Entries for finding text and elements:
▬▬▬▬▬▬▬▬▬▬

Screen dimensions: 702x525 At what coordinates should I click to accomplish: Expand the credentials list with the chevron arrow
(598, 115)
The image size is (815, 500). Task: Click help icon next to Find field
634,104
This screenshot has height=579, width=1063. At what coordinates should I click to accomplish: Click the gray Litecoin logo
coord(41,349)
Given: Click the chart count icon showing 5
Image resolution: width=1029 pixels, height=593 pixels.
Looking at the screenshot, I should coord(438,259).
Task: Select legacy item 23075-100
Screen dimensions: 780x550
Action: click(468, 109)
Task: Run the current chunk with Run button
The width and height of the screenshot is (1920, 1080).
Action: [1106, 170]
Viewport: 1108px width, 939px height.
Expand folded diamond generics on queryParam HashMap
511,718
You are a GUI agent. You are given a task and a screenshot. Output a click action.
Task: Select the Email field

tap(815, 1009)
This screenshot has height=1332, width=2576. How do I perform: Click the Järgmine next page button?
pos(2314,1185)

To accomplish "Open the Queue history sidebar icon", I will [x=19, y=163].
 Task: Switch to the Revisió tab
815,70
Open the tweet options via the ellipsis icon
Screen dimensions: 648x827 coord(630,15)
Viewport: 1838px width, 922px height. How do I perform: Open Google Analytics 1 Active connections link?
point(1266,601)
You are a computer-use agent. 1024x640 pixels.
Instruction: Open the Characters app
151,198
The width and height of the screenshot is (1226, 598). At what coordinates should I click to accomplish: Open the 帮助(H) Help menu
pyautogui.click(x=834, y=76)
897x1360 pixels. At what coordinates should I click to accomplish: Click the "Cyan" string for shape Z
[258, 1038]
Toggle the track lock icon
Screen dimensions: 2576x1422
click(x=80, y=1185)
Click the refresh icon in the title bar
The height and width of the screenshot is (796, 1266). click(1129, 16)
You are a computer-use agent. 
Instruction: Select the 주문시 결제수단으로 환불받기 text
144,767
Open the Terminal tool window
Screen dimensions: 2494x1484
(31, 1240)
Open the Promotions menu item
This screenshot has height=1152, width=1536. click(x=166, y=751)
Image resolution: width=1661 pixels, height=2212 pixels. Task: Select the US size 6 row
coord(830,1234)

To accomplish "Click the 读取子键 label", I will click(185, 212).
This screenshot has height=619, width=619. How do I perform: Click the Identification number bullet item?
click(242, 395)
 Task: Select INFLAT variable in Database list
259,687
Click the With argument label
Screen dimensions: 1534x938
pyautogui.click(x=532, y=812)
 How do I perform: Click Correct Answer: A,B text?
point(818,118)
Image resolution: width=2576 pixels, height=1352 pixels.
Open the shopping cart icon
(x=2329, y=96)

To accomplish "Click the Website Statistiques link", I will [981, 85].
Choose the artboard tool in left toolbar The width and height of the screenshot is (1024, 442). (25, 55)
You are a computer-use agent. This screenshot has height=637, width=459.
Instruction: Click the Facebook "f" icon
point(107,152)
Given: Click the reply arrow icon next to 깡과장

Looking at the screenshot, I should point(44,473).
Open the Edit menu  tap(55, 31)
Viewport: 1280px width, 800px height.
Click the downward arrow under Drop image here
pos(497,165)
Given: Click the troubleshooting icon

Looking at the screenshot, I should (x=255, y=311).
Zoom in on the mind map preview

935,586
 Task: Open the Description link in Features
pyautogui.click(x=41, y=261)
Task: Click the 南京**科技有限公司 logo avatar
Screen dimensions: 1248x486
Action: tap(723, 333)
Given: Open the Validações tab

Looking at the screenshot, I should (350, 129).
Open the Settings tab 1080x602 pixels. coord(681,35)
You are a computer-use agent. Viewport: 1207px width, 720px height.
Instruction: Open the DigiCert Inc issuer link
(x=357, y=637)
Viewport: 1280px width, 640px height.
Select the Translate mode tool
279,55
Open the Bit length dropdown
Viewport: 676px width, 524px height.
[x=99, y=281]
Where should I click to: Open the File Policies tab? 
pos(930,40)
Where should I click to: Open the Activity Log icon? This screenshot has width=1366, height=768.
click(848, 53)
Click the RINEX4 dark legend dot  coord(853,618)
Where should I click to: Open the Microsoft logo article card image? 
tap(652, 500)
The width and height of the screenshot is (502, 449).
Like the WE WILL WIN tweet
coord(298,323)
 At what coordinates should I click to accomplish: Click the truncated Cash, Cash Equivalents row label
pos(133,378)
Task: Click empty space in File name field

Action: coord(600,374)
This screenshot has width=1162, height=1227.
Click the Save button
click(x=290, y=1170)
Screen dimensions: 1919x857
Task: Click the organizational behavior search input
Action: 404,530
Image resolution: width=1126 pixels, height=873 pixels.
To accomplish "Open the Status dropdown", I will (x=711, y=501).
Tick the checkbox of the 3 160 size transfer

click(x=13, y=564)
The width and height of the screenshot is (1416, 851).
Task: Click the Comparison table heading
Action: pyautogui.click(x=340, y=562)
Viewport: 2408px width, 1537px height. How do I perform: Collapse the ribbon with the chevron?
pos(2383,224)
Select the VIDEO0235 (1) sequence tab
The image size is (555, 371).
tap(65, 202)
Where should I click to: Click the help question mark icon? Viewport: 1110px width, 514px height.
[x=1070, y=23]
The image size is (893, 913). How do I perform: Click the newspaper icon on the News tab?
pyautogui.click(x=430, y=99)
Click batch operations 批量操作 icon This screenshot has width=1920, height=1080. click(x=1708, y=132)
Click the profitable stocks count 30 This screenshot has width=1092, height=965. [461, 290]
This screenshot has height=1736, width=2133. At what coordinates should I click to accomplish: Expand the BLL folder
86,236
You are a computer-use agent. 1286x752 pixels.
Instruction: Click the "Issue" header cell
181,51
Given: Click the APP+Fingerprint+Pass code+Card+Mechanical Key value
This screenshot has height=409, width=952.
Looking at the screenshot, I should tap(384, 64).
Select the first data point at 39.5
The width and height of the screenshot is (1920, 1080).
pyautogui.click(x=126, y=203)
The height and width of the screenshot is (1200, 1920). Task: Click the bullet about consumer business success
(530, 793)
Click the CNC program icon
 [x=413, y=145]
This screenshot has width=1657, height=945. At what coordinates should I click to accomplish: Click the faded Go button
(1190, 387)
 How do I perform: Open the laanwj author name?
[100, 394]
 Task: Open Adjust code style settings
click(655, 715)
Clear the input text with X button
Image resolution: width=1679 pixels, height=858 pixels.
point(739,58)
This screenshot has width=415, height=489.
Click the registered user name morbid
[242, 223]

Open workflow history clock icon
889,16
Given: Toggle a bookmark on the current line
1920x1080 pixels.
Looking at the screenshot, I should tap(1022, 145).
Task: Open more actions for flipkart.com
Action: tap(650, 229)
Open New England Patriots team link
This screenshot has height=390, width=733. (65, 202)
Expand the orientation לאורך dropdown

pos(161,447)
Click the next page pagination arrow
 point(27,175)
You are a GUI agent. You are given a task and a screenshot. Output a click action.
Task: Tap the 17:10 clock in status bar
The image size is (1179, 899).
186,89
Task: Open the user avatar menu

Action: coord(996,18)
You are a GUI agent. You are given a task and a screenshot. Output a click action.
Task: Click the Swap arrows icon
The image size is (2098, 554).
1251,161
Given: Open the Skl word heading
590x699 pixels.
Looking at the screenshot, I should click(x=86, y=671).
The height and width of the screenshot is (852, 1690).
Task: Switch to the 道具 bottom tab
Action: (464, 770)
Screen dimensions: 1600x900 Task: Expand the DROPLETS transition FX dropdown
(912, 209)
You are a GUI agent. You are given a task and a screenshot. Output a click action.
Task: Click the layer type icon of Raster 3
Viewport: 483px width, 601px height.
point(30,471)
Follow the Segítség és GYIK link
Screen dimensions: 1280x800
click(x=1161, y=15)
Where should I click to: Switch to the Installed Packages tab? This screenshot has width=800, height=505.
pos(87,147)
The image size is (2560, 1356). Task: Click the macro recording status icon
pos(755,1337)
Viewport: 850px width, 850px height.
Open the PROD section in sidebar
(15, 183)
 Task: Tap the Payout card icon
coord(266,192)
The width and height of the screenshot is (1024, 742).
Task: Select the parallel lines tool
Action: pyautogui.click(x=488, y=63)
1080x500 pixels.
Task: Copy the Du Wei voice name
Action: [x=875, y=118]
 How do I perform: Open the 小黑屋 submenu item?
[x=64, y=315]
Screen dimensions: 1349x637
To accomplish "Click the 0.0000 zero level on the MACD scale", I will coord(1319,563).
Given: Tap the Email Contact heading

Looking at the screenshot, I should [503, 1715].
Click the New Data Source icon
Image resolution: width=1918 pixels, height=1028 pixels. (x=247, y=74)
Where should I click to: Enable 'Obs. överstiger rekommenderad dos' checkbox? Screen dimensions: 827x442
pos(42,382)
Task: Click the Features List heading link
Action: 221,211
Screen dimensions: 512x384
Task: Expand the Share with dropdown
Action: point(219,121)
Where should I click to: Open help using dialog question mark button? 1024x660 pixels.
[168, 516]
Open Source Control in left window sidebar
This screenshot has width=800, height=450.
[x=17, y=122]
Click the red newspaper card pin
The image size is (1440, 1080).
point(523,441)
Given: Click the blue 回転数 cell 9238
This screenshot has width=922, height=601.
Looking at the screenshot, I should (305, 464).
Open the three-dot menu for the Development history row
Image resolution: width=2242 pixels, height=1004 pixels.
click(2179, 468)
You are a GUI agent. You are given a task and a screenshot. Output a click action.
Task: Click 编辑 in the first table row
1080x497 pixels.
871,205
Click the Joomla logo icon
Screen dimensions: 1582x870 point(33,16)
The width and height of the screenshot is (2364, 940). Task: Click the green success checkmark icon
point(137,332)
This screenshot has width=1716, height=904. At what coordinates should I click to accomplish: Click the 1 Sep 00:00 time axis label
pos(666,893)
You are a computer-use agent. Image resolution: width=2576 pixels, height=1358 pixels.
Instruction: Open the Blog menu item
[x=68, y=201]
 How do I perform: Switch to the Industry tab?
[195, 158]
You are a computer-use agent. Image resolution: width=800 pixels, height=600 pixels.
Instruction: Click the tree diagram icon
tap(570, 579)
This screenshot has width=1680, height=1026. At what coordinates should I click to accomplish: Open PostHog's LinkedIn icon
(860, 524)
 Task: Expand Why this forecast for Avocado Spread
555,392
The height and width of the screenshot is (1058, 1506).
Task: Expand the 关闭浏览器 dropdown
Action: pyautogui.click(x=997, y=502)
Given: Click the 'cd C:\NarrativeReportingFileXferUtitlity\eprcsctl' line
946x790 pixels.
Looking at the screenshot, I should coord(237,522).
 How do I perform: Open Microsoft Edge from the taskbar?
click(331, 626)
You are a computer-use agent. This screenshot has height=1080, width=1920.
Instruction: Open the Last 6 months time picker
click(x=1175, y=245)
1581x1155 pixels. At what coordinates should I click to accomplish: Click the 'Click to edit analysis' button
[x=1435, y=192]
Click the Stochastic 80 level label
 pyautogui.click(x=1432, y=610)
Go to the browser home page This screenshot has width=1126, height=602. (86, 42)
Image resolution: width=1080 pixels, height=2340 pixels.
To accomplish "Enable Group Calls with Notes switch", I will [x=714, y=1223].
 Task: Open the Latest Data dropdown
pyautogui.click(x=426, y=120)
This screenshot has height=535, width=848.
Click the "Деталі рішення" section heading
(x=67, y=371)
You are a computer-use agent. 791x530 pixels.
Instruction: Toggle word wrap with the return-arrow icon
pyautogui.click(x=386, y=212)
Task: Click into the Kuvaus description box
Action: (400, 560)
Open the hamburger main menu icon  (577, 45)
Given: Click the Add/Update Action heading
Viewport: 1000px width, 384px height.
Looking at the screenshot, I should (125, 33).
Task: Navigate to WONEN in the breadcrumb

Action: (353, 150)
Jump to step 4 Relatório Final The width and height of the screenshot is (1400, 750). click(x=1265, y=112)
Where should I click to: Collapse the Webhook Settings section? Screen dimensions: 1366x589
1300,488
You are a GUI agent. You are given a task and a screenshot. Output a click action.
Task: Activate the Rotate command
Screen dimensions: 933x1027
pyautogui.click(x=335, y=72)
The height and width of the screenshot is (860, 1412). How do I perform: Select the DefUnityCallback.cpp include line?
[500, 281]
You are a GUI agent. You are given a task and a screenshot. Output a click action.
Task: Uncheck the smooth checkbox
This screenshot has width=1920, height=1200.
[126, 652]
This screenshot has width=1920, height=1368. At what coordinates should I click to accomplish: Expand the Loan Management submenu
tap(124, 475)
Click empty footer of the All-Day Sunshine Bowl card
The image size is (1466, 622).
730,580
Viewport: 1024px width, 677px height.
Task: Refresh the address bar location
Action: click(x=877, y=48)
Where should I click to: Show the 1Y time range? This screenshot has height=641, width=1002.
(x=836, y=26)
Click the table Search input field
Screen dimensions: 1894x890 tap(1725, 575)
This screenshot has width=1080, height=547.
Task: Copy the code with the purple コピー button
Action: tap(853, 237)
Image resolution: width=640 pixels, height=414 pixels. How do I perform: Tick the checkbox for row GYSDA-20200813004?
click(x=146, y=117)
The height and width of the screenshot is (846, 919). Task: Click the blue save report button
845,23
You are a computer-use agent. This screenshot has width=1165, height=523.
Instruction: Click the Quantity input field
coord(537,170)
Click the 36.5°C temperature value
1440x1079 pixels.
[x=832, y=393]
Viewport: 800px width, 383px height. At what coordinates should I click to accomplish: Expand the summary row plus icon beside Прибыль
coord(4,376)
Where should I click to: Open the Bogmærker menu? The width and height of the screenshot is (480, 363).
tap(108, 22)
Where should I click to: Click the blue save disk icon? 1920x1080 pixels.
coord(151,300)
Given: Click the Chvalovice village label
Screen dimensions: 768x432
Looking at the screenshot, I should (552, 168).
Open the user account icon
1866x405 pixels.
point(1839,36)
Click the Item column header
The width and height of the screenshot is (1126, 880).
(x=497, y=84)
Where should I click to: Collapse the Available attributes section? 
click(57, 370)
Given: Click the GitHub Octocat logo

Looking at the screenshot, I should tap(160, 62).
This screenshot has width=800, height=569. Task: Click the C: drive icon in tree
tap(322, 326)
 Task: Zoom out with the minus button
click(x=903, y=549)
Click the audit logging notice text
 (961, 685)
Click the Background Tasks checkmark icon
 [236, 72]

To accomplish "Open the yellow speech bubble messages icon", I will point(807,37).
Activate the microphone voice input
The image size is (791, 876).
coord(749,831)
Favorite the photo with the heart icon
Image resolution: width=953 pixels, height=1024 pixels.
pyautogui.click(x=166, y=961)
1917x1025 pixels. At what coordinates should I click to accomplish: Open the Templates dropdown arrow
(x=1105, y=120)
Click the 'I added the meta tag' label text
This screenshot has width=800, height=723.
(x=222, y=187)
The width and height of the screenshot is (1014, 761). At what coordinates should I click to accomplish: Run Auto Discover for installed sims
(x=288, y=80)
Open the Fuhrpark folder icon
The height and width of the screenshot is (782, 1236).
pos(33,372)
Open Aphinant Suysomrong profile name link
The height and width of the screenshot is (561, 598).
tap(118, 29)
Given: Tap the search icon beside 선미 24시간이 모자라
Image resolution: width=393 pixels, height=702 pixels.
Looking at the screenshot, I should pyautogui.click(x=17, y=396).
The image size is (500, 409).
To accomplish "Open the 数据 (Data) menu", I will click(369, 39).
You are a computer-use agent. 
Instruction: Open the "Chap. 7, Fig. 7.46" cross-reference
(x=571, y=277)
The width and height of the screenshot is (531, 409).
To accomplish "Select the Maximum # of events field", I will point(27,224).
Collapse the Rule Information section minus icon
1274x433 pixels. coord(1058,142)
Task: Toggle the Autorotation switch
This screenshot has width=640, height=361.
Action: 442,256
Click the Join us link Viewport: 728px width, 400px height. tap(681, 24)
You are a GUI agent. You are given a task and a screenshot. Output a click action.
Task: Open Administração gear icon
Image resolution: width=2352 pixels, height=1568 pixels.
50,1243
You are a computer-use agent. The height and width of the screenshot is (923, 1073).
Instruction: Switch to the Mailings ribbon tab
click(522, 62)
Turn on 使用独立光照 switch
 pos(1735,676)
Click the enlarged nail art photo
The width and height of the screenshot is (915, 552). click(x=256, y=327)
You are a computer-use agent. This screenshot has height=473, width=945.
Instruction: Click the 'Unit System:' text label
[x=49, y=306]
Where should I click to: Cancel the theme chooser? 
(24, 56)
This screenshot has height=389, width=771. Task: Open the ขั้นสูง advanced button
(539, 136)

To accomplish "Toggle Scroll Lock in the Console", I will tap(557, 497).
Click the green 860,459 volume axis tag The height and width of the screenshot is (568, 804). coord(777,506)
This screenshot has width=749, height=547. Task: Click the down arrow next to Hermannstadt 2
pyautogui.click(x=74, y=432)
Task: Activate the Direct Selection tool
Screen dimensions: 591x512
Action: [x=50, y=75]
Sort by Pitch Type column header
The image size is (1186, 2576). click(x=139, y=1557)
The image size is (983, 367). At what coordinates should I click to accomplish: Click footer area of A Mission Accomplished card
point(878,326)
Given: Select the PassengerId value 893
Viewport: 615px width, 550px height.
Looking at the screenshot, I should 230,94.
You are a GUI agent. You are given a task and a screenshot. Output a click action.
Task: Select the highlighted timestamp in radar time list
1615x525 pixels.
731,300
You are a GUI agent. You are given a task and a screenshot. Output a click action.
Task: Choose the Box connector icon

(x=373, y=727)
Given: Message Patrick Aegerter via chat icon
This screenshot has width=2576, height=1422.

▬▬▬▬▬▬▬▬▬▬

### TASK
Print the lines again word for word, beginning at the line that contains "Task: Select legacy item 23075-100" and ending after the line that contains "click(x=80, y=1185)".

### TASK ANSWER
Task: Select legacy item 23075-100
Screen dimensions: 780x550
Action: click(468, 109)
Task: Run the current chunk with Run button
The width and height of the screenshot is (1920, 1080).
Action: [1106, 170]
Viewport: 1108px width, 939px height.
Expand folded diamond generics on queryParam HashMap
511,718
You are a GUI agent. You are given a task and a screenshot. Output a click action.
Task: Select the Email field

tap(815, 1009)
This screenshot has height=1332, width=2576. How do I perform: Click the Järgmine next page button?
pos(2314,1185)

To accomplish "Open the Queue history sidebar icon", I will [x=19, y=163].
 Task: Switch to the Revisió tab
815,70
Open the tweet options via the ellipsis icon
Screen dimensions: 648x827 coord(630,15)
Viewport: 1838px width, 922px height. How do I perform: Open Google Analytics 1 Active connections link?
point(1266,601)
You are a computer-use agent. 1024x640 pixels.
Instruction: Open the Characters app
151,198
The width and height of the screenshot is (1226, 598). At what coordinates should I click to accomplish: Open the 帮助(H) Help menu
pyautogui.click(x=834, y=76)
897x1360 pixels. At what coordinates should I click to accomplish: Click the "Cyan" string for shape Z
[258, 1038]
Toggle the track lock icon
Screen dimensions: 2576x1422
click(x=80, y=1185)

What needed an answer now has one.